Nel corso degli ultimi anni sono sorte una serie di questioni etiche relative allo sviluppo e all’impiego di tecnologie di intelligenza artificiale. Si tratta in primo luogo di stabilire fino a che punto sia possibile permettere a questi software di agire: è necessario valutare attentamente gli algoritmi su cui si basano le IA e stabilire se essi siano in grado di rispondere in maniera efficiente alle situazioni che, con vari gradi di complessità, possono presentarsi.

Il tema etico, ma anche giuridico, è particolarmente rilevante perché sostituire un umano con un’IA è un problema anche di assunzione di responsabilità rispetto a ciò che la macchina può o non può fare. Con l’espansione degli utilizzi dell’intelligenza artificiale anche in ambito medico o scientifico, la questione è tutt’altro che triviale.
Sull’abuso di software di intelligenza artificiale nella ricerca scientifica si concentra uno studio di Arvind Narayanan e Sayash Kapoor dell’università di Princeton, riportato da Wired. In particolare, i due studiosi evidenziano i rischi connessi all’uso non adeguatamente supervisionato di software di machine-learning per elaborare modelli di ricerca. I facili entusiasmi con cui i ricercatori, specie neofiti, si approcciano, spesso con una conoscenza superficiale dello strumento, all’apprendimento automatico conduce, secondo Narayanan e Kapoor, a esiti falsati. Pertanto, l’impatto e l’utilità di questa tecnologia vanno opportunamente considerati nel momento del loro impiego, onde evitare di produrre risultati sovrastimati o sottostimati, quando non fallaci.
Questioni di questo genere tengono banco nei vari dibattiti. Per questa ragione varie istituzioni, nazionali e sovranazionali, si sono dotate di “carte etiche” per disciplinare e regolamentare lo sviluppo di queste tecnologie. La necessità fondamentale di questi documenti è quella di garantire che il progresso e le l’utilizzo delle IA avvenga in condizioni di trasparenza.

In particolare, la carta adottata nel 2018 dal Consiglio d’Europa impone cinque principi etici fondamentali:
1- Rispetto dei diritti fondamentali
2- Non discriminazione
3- Qualità e sicurezza
4- Trasparenza, imparzialità, equità
5- Controllo da parte dell’utilizzatore
I punti sopraelencati pongono al centro del dibattito l’imprescindibile tutela dei diritti di ogni individuo, come la libertà, la dignità, il rispetto della persona. Oltre a ciò, però, si impone agli sviluppatori di adottare certi standard qualitativi che garantiscano all’utilizzatore un servizio adeguato e, soprattutto, al riparo da rischi di violazione o circolazione non autorizzata di dati. A questo proposito, risulta importante anche il quinto e ultimo punto, che stabilisce che il controllo sull’applicazione e le sue ramificazioni sia garantito all’utilizzatore, il quale in qualsiasi momento deve essere messo in condizione di modificare o cancellare la trasmissione dei dati che produce.
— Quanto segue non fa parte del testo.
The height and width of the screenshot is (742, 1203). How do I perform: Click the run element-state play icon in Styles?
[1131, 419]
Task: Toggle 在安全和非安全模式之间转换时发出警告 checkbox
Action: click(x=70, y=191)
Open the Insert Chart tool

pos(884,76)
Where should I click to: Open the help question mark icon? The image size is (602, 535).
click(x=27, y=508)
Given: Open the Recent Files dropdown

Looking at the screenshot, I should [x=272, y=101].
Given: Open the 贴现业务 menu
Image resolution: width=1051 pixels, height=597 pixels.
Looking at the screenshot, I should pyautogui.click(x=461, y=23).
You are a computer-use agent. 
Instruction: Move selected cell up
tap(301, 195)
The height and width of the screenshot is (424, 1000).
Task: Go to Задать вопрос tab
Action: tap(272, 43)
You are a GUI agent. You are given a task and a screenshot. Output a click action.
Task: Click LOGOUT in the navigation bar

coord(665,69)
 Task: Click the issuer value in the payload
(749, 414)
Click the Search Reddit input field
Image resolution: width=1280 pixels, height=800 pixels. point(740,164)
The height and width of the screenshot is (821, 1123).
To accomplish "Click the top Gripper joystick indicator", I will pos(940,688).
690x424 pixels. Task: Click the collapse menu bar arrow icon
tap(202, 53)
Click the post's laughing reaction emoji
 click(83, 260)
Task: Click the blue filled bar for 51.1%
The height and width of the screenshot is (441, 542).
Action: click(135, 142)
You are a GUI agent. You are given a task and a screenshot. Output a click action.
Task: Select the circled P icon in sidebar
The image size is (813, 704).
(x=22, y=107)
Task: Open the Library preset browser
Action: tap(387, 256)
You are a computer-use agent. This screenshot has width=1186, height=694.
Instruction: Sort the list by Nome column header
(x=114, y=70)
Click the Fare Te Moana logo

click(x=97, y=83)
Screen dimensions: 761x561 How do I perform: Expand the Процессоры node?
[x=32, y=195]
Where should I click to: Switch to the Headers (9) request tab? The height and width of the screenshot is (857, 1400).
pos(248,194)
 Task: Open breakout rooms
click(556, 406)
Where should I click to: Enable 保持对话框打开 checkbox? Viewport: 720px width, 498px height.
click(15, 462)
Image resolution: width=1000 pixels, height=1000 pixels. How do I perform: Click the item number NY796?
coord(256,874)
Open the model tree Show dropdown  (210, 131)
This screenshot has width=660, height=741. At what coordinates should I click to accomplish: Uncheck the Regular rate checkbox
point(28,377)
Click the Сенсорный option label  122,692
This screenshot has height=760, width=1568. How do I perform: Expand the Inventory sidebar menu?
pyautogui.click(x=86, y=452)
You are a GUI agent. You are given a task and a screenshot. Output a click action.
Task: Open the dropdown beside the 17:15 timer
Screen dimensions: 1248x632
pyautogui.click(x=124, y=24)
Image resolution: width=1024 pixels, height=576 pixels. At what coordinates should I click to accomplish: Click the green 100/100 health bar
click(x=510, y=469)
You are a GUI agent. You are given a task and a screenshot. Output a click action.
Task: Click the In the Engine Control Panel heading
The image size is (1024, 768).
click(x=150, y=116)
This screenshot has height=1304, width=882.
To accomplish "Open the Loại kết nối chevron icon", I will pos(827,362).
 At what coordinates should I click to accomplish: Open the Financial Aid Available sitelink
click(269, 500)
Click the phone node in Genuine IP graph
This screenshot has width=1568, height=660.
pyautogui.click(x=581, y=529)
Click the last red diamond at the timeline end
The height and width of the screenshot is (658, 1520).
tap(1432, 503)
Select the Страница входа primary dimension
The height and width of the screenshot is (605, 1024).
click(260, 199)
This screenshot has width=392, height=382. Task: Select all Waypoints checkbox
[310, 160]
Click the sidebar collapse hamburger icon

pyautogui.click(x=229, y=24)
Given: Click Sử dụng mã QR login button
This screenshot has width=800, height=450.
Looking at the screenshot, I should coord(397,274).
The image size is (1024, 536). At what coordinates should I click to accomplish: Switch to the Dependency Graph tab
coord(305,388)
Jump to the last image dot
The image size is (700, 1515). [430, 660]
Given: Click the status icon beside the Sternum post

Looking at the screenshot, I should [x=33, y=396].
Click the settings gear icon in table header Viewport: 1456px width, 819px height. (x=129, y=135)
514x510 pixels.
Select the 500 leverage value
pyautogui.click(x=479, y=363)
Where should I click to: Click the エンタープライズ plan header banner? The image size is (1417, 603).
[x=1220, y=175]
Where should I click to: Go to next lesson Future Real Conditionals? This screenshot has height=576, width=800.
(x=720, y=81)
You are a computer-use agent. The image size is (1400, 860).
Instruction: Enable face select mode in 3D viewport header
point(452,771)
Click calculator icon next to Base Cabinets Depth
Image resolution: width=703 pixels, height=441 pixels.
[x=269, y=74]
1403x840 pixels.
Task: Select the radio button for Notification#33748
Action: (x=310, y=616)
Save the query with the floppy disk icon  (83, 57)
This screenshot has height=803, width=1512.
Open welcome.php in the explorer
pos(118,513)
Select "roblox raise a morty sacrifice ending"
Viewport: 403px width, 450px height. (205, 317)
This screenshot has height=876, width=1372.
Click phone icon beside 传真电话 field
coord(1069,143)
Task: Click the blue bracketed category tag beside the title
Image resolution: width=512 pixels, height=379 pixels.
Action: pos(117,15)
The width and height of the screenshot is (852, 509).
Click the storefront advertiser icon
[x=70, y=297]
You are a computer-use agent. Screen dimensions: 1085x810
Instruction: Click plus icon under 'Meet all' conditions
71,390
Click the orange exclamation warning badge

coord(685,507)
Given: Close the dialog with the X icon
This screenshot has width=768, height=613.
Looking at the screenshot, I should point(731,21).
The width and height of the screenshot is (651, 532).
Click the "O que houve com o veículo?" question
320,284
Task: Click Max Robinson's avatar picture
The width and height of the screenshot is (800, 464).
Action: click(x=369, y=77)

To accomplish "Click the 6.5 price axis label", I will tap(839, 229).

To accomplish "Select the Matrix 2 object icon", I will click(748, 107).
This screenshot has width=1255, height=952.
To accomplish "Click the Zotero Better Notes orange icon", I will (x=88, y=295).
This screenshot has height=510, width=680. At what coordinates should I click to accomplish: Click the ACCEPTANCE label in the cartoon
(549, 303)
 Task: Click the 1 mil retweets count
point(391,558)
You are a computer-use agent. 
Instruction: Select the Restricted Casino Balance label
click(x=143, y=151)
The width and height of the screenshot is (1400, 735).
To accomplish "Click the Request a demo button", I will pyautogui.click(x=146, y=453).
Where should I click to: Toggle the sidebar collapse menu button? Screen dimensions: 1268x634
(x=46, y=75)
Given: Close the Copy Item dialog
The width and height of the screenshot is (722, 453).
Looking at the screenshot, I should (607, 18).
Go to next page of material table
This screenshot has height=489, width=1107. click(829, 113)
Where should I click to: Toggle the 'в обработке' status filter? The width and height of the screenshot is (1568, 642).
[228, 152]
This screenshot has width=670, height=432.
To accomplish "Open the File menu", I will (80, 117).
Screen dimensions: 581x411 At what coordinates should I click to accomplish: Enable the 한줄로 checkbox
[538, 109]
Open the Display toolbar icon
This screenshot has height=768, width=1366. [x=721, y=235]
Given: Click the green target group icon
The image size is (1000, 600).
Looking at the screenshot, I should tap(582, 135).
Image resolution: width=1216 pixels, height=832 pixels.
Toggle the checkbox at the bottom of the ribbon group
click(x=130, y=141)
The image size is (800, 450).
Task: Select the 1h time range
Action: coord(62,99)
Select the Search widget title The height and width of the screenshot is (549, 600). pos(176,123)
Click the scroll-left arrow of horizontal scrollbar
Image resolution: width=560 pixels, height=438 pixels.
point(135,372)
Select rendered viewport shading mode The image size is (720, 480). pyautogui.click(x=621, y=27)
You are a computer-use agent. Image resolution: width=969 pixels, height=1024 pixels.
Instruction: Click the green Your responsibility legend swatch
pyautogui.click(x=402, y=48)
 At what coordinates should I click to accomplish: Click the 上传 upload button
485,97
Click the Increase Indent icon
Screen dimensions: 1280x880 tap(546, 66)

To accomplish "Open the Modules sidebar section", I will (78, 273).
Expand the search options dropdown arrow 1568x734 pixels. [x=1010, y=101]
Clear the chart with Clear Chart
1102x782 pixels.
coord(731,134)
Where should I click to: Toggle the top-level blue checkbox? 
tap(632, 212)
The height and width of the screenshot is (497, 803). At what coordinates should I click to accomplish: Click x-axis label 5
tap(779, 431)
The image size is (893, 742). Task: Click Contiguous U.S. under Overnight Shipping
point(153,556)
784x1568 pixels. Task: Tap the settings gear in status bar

Si tratta di disposizioni che disegnano un orizzonte di senso e che orientano, virtuosamente, lo sviluppo tecnologico. Il punto fondamentale è quello di tenere sempre separato l’“umano” dal “virtuale”. Al primo va garantito l’assoluto controllo sul secondo; quanto pertiene all’umano, inoltre, va salvaguardato dall’appiattimento sul virtuale: la capacità e la creatività di ciascuno vanno armoniosamente integrate con gli strumenti virtuali. Essi non possono e non devono diventare un surrogato. Per questo motivo, è necessaria un’opera di “pedagogia digitale” affinché uno strumento così potente sia messo davvero al servizio del bene comune.